== Material to process

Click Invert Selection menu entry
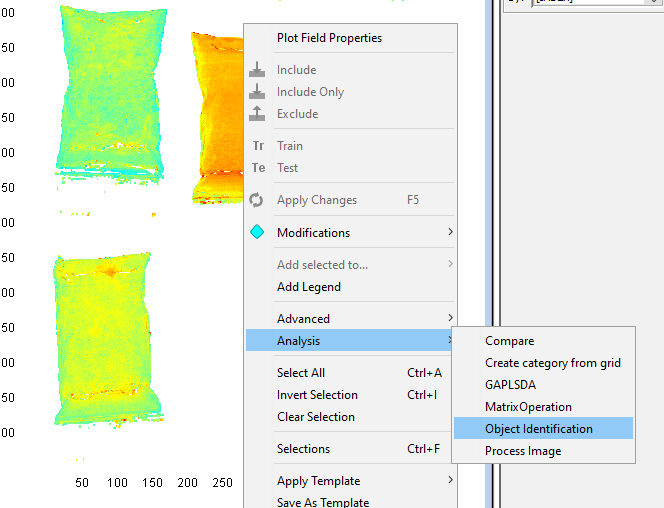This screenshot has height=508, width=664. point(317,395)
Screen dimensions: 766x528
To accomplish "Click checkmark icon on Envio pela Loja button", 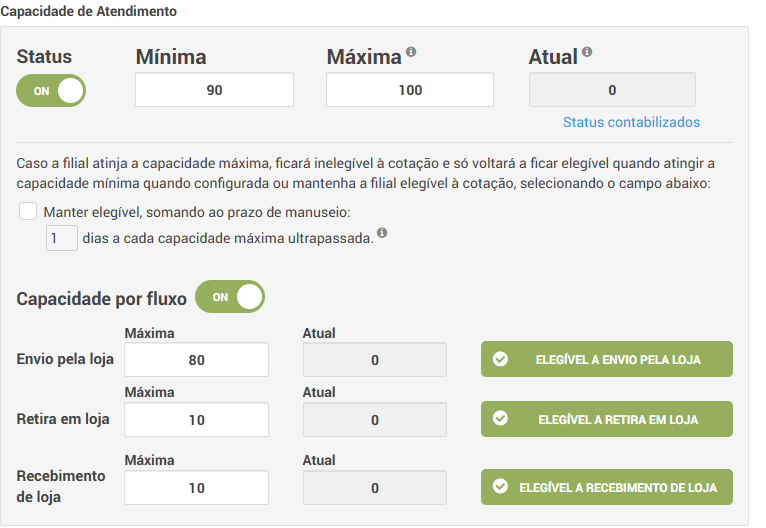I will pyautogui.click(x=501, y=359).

====
== Material to process

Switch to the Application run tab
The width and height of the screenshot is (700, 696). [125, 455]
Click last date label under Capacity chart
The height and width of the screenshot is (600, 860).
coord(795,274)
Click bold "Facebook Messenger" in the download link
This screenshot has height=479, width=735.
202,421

====

**Task:** Lay out the entries between the lines holding "Switch to the Application run tab" and "coord(795,274)", inclusive, as a Markdown table with the columns Row and Line, numbering each line and leaving out blank lines.

**Reply:**
| Row | Line |
|---|---|
| 1 | Switch to the Application run tab |
| 2 | The width and height of the screenshot is (700, 696). [125, 455] |
| 3 | Click last date label under Capacity chart |
| 4 | The height and width of the screenshot is (600, 860). |
| 5 | coord(795,274) |